Because baseball is the perfect simple lab to test hypotheses of methods for success, in this case, the possibility of doing "more with less". If you can't do more with less in baseball, you'd better have a robust explanation about why it works outside.

What team believes it can replace an all-star with a scrub and garner more wins? None. "Moneyball" has made the Oakland A's stingy ways widely-known, but their GM, Billy Beane, isn't trying to do more with less. He's trying the classic real manager strategy I mentioned earlier: to do the same with less.

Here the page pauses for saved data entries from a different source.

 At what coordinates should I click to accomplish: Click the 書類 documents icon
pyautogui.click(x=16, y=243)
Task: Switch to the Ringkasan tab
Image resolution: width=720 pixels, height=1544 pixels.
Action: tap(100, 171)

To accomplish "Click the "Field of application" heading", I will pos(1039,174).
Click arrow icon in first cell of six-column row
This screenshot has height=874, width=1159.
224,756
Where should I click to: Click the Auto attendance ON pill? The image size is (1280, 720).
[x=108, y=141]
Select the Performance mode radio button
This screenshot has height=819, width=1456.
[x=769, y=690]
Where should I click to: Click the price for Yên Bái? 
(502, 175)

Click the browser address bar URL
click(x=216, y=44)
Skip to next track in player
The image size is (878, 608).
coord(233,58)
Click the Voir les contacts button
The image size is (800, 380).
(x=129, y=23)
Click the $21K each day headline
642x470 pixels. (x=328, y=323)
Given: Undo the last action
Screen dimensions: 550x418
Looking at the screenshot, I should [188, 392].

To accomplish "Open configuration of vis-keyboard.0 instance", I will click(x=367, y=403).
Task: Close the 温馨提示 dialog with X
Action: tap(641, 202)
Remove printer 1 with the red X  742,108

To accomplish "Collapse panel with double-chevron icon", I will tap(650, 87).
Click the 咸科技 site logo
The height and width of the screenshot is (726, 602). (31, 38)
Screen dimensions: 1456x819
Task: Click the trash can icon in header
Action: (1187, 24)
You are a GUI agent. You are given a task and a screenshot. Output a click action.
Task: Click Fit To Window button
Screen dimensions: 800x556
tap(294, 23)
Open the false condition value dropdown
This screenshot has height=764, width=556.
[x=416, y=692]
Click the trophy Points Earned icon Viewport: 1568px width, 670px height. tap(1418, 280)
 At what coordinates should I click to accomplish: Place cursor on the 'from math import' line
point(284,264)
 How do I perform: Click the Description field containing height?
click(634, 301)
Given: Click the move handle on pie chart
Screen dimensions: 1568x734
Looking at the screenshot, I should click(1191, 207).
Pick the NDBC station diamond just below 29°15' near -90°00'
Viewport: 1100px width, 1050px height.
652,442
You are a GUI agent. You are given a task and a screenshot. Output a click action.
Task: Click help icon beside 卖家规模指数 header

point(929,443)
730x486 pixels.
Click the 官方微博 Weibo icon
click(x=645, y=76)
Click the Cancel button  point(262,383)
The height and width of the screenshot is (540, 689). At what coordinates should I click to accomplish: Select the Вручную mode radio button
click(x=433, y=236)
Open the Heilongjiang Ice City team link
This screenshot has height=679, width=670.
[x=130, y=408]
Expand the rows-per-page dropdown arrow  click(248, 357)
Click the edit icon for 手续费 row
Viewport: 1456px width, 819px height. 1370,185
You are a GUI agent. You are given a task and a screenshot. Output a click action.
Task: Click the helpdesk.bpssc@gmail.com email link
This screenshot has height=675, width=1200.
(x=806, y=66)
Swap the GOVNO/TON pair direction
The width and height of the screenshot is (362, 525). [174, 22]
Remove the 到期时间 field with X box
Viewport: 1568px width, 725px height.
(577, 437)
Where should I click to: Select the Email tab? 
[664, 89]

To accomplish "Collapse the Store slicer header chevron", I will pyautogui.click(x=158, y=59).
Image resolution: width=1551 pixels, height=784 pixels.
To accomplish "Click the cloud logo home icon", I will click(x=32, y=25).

Could the Red Sox dump Nomar Garciaparra in exchange for Enrique Wilsonand expect to win more games with less talent? I don't think anyone who manages a baseball roster believes that for a second. They might try to cobble together other talent with the salary savings they gained in the trade, but that'd be trying to do the same with the same. They might try to work on fundamentals and advance scouting to get additional value from the diminished portfolio that had, but that'd be the Beane (the same with less) approach. Marketing departments of major league teams or their minions, the broadcasters, might try to tell you a stripped-down home team was on the verge of turning it around, but no serious baseball manager believes this.

"More With Less" is a laughable cult. Using baseball as a yardstick makes the obviousness of that inescapable.